▶ Task item
The expected answer comprises all lines from the entries that contain the string "using".

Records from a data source

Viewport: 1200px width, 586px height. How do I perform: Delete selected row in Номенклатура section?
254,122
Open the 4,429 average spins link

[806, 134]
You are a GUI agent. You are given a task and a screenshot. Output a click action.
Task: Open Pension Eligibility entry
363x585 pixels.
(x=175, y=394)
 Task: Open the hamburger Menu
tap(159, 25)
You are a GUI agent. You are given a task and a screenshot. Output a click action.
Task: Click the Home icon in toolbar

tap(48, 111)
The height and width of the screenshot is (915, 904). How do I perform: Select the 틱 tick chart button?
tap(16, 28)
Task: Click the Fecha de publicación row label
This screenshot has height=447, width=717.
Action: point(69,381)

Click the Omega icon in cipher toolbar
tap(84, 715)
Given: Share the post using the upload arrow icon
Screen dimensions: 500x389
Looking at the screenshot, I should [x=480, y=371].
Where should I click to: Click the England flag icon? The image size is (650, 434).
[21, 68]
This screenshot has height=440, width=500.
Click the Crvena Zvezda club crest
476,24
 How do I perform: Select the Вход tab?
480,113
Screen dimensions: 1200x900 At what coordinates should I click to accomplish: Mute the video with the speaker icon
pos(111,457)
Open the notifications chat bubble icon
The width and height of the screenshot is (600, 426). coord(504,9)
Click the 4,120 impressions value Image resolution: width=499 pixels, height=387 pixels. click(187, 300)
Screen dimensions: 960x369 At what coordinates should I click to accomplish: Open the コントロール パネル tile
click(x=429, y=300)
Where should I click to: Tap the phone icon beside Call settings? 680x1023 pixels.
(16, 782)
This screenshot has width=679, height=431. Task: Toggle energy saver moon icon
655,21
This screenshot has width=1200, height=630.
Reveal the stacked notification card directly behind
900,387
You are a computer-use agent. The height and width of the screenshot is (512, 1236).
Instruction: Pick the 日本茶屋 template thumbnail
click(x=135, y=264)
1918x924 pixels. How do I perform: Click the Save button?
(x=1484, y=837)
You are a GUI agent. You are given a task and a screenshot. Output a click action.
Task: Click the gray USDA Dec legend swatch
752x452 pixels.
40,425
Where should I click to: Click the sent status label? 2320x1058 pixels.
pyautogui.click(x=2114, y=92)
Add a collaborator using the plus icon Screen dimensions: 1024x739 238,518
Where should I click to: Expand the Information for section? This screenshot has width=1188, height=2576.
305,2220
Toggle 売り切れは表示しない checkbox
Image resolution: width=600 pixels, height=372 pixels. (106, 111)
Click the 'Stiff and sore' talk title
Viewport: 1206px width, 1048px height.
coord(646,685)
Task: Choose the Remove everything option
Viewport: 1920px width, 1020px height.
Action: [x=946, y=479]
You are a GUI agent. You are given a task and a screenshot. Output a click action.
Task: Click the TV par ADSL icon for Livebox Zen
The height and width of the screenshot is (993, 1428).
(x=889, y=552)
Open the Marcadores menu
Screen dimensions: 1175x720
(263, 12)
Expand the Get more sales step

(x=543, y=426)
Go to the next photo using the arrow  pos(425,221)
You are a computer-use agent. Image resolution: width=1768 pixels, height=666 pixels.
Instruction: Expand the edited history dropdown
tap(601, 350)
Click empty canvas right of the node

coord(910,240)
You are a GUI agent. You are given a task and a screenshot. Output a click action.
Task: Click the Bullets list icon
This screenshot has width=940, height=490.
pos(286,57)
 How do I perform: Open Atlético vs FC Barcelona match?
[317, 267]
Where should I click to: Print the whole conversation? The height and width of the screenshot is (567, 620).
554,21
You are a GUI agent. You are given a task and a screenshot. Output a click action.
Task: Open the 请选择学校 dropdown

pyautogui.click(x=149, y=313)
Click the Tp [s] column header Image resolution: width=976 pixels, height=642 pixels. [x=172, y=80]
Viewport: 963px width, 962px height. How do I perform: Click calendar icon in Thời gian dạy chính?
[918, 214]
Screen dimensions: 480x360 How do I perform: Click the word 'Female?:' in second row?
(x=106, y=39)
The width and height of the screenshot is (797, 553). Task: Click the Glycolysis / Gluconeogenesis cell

▶ Answer to the problem
Given: Share the post using the upload arrow icon
Add a collaborator using the plus icon Screen dimensions: 1024x739 238,518
Go to the next photo using the arrow  pos(425,221)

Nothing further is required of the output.